Print all of the material below word for word, line by line, without changing anything.

*SUPPLIED RECORDS*.
(begin)

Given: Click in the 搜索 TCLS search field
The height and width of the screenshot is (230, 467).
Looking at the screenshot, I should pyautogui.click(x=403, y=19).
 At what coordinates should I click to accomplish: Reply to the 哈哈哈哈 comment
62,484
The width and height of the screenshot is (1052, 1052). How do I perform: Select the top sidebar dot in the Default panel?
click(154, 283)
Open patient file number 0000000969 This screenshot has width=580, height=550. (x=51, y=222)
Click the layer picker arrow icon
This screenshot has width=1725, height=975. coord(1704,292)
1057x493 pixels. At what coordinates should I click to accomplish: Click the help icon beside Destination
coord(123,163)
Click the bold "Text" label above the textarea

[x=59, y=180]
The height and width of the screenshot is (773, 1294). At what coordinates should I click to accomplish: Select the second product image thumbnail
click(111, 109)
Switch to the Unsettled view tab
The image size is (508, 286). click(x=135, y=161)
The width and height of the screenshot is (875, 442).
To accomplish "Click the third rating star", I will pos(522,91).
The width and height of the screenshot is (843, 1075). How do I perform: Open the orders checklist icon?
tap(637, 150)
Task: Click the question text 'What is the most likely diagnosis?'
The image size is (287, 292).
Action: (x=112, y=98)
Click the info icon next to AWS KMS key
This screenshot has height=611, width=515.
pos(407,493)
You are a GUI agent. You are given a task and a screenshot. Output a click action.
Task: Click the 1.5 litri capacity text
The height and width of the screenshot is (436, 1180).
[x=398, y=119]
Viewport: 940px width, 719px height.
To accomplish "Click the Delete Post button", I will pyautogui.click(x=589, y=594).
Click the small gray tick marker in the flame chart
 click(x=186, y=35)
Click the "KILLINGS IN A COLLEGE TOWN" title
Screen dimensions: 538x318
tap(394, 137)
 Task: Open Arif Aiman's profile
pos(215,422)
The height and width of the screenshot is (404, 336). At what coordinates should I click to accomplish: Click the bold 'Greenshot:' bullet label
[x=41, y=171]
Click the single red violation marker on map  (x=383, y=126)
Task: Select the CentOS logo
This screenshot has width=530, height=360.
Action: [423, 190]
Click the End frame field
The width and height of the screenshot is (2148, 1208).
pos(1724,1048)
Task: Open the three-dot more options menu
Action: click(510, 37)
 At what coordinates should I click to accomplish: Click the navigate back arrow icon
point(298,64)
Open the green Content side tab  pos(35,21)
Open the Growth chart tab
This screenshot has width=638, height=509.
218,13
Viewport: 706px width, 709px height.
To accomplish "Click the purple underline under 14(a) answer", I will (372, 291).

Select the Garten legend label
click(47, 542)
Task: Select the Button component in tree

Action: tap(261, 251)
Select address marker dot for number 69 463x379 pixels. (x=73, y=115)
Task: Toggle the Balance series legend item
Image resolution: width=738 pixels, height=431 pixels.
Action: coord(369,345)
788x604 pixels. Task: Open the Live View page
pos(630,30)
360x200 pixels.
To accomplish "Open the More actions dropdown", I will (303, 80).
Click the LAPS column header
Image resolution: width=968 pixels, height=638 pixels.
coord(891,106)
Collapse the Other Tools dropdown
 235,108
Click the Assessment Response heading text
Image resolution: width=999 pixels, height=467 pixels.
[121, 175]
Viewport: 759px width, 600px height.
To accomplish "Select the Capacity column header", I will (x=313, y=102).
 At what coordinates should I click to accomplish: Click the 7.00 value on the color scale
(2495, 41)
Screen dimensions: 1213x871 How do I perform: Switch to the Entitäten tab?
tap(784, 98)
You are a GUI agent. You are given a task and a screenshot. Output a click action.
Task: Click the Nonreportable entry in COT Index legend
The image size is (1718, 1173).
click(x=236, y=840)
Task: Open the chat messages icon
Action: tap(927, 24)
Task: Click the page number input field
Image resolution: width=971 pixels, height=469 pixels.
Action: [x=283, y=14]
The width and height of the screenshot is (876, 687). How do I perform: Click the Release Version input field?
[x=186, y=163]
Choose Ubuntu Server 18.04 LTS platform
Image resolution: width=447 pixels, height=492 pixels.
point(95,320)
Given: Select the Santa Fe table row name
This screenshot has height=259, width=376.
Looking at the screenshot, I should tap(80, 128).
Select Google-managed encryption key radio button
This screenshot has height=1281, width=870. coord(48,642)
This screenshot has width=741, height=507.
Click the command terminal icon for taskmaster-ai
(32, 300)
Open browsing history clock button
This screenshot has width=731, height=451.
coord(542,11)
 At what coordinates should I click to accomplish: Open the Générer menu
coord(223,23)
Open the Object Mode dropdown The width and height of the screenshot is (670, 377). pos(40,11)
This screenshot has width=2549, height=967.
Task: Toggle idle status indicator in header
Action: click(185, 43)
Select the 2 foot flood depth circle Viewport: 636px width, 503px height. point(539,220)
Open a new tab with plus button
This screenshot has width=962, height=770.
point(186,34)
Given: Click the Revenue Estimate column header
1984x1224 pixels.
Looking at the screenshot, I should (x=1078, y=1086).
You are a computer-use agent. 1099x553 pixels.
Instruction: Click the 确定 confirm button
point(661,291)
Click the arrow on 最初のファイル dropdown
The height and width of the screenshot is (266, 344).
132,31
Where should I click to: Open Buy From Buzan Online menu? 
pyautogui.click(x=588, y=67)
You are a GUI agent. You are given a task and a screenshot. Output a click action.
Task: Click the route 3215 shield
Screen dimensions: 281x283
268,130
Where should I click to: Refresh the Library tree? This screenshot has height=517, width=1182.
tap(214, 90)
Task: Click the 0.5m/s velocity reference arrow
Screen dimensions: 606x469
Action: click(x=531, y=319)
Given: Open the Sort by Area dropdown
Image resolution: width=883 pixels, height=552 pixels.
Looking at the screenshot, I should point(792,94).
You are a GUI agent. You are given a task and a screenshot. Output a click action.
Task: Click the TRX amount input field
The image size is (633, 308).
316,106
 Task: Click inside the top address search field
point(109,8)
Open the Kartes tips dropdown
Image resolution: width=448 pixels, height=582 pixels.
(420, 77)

(end)

*FINISHED ANSWER*.
Given: Click in the 搜索 TCLS search field
The height and width of the screenshot is (230, 467).
Looking at the screenshot, I should pyautogui.click(x=403, y=19).
 At what coordinates should I click to accomplish: Reply to the 哈哈哈哈 comment
62,484
The width and height of the screenshot is (1052, 1052). How do I perform: Select the top sidebar dot in the Default panel?
click(154, 283)
Open patient file number 0000000969 This screenshot has width=580, height=550. (x=51, y=222)
Click the layer picker arrow icon
This screenshot has width=1725, height=975. coord(1704,292)
1057x493 pixels. At what coordinates should I click to accomplish: Click the help icon beside Destination
coord(123,163)
Click the bold "Text" label above the textarea

[x=59, y=180]
The height and width of the screenshot is (773, 1294). At what coordinates should I click to accomplish: Select the second product image thumbnail
click(111, 109)
Switch to the Unsettled view tab
The image size is (508, 286). click(x=135, y=161)
The width and height of the screenshot is (875, 442).
To accomplish "Click the third rating star", I will pos(522,91).
The width and height of the screenshot is (843, 1075). How do I perform: Open the orders checklist icon?
tap(637, 150)
Task: Click the question text 'What is the most likely diagnosis?'
The image size is (287, 292).
Action: (x=112, y=98)
Click the info icon next to AWS KMS key
This screenshot has height=611, width=515.
pos(407,493)
You are a GUI agent. You are given a task and a screenshot. Output a click action.
Task: Click the 1.5 litri capacity text
The height and width of the screenshot is (436, 1180).
[x=398, y=119]
Viewport: 940px width, 719px height.
To accomplish "Click the Delete Post button", I will pyautogui.click(x=589, y=594).
Click the small gray tick marker in the flame chart
 click(x=186, y=35)
Click the "KILLINGS IN A COLLEGE TOWN" title
Screen dimensions: 538x318
tap(394, 137)
 Task: Open Arif Aiman's profile
pos(215,422)
The height and width of the screenshot is (404, 336). At what coordinates should I click to accomplish: Click the bold 'Greenshot:' bullet label
[x=41, y=171]
Click the single red violation marker on map  (x=383, y=126)
Task: Select the CentOS logo
This screenshot has width=530, height=360.
Action: [423, 190]
Click the End frame field
The width and height of the screenshot is (2148, 1208).
pos(1724,1048)
Task: Open the three-dot more options menu
Action: click(510, 37)
 At what coordinates should I click to accomplish: Click the navigate back arrow icon
point(298,64)
Open the green Content side tab  pos(35,21)
Open the Growth chart tab
This screenshot has width=638, height=509.
218,13
Viewport: 706px width, 709px height.
To accomplish "Click the purple underline under 14(a) answer", I will (372, 291).

Select the Garten legend label
click(47, 542)
Task: Select the Button component in tree

Action: tap(261, 251)
Select address marker dot for number 69 463x379 pixels. (x=73, y=115)
Task: Toggle the Balance series legend item
Image resolution: width=738 pixels, height=431 pixels.
Action: coord(369,345)
788x604 pixels. Task: Open the Live View page
pos(630,30)
360x200 pixels.
To accomplish "Open the More actions dropdown", I will (303, 80).
Click the LAPS column header
Image resolution: width=968 pixels, height=638 pixels.
coord(891,106)
Collapse the Other Tools dropdown
 235,108
Click the Assessment Response heading text
Image resolution: width=999 pixels, height=467 pixels.
[121, 175]
Viewport: 759px width, 600px height.
To accomplish "Select the Capacity column header", I will (x=313, y=102).
 At what coordinates should I click to accomplish: Click the 7.00 value on the color scale
(2495, 41)
Screen dimensions: 1213x871 How do I perform: Switch to the Entitäten tab?
tap(784, 98)
You are a GUI agent. You are given a task and a screenshot. Output a click action.
Task: Click the Nonreportable entry in COT Index legend
The image size is (1718, 1173).
click(x=236, y=840)
Task: Open the chat messages icon
Action: tap(927, 24)
Task: Click the page number input field
Image resolution: width=971 pixels, height=469 pixels.
Action: [x=283, y=14]
The width and height of the screenshot is (876, 687). How do I perform: Click the Release Version input field?
[x=186, y=163]
Choose Ubuntu Server 18.04 LTS platform
Image resolution: width=447 pixels, height=492 pixels.
point(95,320)
Given: Select the Santa Fe table row name
This screenshot has height=259, width=376.
Looking at the screenshot, I should tap(80, 128).
Select Google-managed encryption key radio button
This screenshot has height=1281, width=870. coord(48,642)
This screenshot has width=741, height=507.
Click the command terminal icon for taskmaster-ai
(32, 300)
Open browsing history clock button
This screenshot has width=731, height=451.
coord(542,11)
 At what coordinates should I click to accomplish: Open the Générer menu
coord(223,23)
Open the Object Mode dropdown The width and height of the screenshot is (670, 377). pos(40,11)
This screenshot has width=2549, height=967.
Task: Toggle idle status indicator in header
Action: click(185, 43)
Select the 2 foot flood depth circle Viewport: 636px width, 503px height. point(539,220)
Open a new tab with plus button
This screenshot has width=962, height=770.
point(186,34)
Given: Click the Revenue Estimate column header
1984x1224 pixels.
Looking at the screenshot, I should (x=1078, y=1086).
You are a computer-use agent. 1099x553 pixels.
Instruction: Click the 确定 confirm button
point(661,291)
Click the arrow on 最初のファイル dropdown
The height and width of the screenshot is (266, 344).
132,31
Where should I click to: Open Buy From Buzan Online menu? 
pyautogui.click(x=588, y=67)
You are a GUI agent. You are given a task and a screenshot. Output a click action.
Task: Click the route 3215 shield
Screen dimensions: 281x283
268,130
Where should I click to: Refresh the Library tree? This screenshot has height=517, width=1182.
tap(214, 90)
Task: Click the 0.5m/s velocity reference arrow
Screen dimensions: 606x469
Action: click(x=531, y=319)
Given: Open the Sort by Area dropdown
Image resolution: width=883 pixels, height=552 pixels.
Looking at the screenshot, I should point(792,94).
You are a GUI agent. You are given a task and a screenshot. Output a click action.
Task: Click the TRX amount input field
The image size is (633, 308).
316,106
 Task: Click inside the top address search field
point(109,8)
Open the Kartes tips dropdown
Image resolution: width=448 pixels, height=582 pixels.
(420, 77)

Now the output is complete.